Saved entries
■ ■ ■ ■

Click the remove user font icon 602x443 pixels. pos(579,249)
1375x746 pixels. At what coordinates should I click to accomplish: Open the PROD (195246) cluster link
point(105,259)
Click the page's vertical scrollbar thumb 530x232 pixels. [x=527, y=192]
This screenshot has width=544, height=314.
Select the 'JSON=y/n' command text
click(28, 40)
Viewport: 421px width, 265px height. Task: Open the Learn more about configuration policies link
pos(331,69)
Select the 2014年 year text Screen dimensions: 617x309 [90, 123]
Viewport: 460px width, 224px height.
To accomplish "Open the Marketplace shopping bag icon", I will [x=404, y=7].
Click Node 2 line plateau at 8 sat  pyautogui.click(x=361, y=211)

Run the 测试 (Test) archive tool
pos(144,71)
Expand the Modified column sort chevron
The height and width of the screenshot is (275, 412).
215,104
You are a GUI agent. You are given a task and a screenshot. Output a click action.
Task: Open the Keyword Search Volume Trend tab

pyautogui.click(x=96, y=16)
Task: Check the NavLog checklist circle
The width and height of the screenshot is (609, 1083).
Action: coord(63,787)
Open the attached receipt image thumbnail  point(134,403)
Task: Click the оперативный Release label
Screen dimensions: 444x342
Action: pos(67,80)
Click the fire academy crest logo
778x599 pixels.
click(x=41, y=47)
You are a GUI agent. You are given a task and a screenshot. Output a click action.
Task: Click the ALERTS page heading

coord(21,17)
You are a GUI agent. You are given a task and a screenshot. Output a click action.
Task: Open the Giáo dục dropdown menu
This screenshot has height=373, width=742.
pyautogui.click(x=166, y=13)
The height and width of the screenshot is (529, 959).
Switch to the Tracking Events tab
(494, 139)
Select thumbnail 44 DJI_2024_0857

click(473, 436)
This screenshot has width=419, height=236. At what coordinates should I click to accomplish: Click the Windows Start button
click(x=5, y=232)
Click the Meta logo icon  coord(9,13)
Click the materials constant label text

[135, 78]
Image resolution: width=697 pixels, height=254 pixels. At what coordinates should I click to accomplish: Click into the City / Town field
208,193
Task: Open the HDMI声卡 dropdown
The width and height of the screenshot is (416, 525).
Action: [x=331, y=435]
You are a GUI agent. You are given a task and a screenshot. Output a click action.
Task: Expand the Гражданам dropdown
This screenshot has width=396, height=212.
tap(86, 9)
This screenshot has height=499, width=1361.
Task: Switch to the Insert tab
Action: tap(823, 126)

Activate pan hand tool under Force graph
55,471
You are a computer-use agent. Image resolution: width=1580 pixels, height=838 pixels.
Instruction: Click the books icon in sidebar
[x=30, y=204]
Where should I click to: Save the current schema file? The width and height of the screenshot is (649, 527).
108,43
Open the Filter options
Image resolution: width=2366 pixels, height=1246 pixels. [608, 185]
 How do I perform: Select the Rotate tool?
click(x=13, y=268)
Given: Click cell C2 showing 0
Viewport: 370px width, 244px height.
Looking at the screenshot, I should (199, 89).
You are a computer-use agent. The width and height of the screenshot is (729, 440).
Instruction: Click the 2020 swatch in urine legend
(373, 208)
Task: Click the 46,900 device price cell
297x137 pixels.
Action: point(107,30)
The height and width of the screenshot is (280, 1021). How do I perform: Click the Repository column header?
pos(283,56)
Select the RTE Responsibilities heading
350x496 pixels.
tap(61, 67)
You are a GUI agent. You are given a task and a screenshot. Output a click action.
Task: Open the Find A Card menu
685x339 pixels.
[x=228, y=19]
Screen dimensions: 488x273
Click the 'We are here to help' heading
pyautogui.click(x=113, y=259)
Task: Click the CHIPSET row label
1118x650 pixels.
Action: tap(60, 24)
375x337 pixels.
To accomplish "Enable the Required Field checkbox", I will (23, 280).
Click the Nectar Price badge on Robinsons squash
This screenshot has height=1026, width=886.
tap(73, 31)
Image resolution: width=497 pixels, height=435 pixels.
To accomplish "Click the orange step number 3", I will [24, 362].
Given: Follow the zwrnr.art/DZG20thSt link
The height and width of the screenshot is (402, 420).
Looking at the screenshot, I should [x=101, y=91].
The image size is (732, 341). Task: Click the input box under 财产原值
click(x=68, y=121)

■ ■ ■ ■

What you are asked to do:
Could you repeat exactly the lines above from the line with "Click the fire academy crest logo" up to and including the line with "Click the Meta", and only those?

Output for this task:
Click the fire academy crest logo
778x599 pixels.
click(x=41, y=47)
You are a GUI agent. You are given a task and a screenshot. Output a click action.
Task: Click the ALERTS page heading

coord(21,17)
You are a GUI agent. You are given a task and a screenshot. Output a click action.
Task: Open the Giáo dục dropdown menu
This screenshot has height=373, width=742.
pyautogui.click(x=166, y=13)
The height and width of the screenshot is (529, 959).
Switch to the Tracking Events tab
(494, 139)
Select thumbnail 44 DJI_2024_0857

click(473, 436)
This screenshot has width=419, height=236. At what coordinates should I click to accomplish: Click the Windows Start button
click(x=5, y=232)
Click the Meta logo icon  coord(9,13)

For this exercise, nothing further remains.